On Thu, 14 Jul 2016, Richard Loken wrote:
And I don't get this notion about lifting the
network code out of Tru64
since VAX/VMS had UCX (not my favourite network package) before the
Alpha and associated OSF/1, Digital Unix, Tru64 Unix. The candidate for
lifting code would be Ultrix which got a lot of its heritage from
BSD4.X.
It was second hand and unverified information, as I said. Perhaps I even
misheard them and they did, in fact, say Ultrix. Let me backpedal and say
"I heard one or more of the VMS TCP/IP stacks came from a UNIX variant". I
don't know much about VMS, as I said. I wasn't trying to be an expert or
ruffle anyone's feathers, that's why I added the qualifiers.
I think I recall credit given to Berkeley and bsd it
the readable UCX
files in VAX/VMS Version 5 but all I have is an Alpha running OpenVMS
8.2 and those file don't contain any copyright or credit notices at all.

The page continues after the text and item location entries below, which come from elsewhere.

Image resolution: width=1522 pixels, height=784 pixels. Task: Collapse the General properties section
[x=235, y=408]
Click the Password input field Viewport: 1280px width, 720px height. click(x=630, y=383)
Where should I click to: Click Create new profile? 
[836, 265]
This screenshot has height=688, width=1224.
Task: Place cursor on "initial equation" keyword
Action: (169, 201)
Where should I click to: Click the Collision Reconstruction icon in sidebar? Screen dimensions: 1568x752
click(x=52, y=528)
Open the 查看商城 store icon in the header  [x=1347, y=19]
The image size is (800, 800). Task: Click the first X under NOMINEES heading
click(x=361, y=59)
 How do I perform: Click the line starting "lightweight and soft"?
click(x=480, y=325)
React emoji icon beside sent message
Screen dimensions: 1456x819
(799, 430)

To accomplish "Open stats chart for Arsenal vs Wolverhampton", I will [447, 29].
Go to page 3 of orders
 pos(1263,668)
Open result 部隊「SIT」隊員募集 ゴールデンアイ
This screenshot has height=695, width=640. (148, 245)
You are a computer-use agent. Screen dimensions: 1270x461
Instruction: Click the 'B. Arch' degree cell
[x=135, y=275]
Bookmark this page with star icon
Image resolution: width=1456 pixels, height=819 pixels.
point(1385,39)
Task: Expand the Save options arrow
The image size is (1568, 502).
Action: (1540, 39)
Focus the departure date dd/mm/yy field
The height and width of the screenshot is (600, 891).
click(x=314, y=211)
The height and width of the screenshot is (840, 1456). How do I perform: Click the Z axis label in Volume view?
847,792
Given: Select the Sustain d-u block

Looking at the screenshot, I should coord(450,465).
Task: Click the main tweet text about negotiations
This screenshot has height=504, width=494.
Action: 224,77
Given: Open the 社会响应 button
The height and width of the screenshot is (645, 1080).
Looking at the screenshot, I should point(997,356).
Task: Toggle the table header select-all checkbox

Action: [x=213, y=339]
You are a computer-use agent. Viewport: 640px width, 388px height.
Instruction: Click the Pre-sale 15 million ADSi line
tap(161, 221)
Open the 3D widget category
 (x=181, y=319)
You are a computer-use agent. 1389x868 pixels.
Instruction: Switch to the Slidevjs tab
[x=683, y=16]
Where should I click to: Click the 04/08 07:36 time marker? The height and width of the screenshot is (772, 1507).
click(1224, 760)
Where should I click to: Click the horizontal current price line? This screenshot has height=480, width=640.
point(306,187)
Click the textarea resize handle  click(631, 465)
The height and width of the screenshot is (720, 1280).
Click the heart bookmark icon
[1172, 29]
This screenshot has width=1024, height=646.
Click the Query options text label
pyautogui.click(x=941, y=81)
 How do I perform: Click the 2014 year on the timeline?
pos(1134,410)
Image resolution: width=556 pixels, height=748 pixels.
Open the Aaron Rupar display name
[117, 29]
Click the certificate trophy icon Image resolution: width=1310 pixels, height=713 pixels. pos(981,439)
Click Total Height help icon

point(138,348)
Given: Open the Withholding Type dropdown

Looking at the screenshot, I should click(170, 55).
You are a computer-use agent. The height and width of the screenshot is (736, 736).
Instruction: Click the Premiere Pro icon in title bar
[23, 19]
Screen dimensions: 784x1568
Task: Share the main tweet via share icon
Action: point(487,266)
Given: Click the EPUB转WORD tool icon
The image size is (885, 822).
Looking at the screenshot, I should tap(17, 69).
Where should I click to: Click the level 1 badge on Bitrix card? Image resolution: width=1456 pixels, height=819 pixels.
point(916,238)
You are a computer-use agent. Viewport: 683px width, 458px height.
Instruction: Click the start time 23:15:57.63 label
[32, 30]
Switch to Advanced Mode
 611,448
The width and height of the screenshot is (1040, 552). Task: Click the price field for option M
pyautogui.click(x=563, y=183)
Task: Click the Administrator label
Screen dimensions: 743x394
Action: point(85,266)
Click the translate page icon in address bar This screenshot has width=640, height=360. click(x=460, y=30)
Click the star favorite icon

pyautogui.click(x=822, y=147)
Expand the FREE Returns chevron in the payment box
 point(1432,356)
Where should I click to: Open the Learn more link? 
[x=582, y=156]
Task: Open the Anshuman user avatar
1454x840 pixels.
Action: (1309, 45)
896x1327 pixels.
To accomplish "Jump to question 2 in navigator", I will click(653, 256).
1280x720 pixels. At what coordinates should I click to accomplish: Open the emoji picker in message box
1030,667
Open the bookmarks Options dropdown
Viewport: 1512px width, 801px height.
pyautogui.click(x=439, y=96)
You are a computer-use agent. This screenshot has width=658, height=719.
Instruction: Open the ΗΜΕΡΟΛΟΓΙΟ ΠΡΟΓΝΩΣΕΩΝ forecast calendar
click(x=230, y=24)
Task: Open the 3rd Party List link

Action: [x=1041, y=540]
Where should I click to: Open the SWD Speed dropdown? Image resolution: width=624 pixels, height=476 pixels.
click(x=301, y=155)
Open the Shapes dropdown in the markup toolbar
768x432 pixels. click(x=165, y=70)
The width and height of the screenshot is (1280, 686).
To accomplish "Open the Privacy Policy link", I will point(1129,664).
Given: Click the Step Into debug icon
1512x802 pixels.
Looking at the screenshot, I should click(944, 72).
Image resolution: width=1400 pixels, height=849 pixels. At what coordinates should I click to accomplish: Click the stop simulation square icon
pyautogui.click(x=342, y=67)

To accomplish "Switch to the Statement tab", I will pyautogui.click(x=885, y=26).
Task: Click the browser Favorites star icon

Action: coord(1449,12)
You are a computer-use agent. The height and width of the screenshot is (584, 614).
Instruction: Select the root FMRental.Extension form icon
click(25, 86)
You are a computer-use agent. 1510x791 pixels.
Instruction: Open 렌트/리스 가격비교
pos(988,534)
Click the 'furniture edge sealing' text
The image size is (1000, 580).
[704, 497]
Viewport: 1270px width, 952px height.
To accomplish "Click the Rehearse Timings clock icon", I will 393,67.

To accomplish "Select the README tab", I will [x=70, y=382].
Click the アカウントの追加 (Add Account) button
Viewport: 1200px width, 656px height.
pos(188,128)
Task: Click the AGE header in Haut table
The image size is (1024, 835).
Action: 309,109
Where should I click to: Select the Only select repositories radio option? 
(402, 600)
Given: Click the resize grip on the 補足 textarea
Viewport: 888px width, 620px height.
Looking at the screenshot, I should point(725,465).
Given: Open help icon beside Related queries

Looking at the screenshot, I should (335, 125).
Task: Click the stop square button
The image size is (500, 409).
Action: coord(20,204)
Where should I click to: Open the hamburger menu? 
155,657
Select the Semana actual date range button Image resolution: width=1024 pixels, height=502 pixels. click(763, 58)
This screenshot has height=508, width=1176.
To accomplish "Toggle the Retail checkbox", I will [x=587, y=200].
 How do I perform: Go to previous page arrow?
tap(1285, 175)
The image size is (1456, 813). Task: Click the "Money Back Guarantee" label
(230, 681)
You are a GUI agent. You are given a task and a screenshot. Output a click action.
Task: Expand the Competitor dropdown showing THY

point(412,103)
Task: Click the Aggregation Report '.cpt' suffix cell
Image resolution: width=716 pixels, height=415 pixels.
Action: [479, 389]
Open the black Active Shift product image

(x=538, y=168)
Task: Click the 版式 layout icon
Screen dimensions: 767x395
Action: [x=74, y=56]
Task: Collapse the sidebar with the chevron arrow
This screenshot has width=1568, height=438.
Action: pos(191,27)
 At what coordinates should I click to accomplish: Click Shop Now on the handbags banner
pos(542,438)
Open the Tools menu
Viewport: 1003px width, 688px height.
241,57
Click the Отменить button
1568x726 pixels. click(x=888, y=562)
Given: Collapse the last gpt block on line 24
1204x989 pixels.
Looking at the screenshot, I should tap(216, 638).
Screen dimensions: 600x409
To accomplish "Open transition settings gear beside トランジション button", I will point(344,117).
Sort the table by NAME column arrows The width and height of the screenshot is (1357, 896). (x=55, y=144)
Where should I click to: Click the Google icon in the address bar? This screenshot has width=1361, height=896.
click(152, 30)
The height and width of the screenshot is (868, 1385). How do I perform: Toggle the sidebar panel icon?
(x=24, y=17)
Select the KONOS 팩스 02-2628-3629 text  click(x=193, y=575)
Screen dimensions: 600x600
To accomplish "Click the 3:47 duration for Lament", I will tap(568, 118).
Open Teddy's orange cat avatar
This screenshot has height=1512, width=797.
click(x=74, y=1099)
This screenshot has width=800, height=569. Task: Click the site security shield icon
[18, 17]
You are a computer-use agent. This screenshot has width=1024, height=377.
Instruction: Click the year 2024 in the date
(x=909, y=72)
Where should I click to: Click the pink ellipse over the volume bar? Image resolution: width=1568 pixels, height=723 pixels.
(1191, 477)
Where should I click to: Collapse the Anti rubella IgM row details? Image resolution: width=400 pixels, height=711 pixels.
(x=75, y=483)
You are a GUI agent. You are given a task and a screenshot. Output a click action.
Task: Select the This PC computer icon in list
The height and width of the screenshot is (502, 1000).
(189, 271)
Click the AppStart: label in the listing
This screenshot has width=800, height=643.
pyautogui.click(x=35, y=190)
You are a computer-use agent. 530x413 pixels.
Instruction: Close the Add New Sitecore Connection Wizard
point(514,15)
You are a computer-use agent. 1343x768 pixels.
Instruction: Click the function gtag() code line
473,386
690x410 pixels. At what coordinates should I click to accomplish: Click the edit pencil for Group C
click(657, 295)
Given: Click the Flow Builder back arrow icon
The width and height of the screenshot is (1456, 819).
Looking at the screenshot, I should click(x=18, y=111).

Well, for all I know, they wrote it from scratch. All I'm saying is that
the presence of multiple IP stacks looks to me to be unwieldy, organic,
and incremental. DECnet might be totally integrated and awesome, but it's
also proprietary, seldom used, and seems to mean different things to
different people since it was developed in "phases" which bear only loose
resemblance to each other in form & function.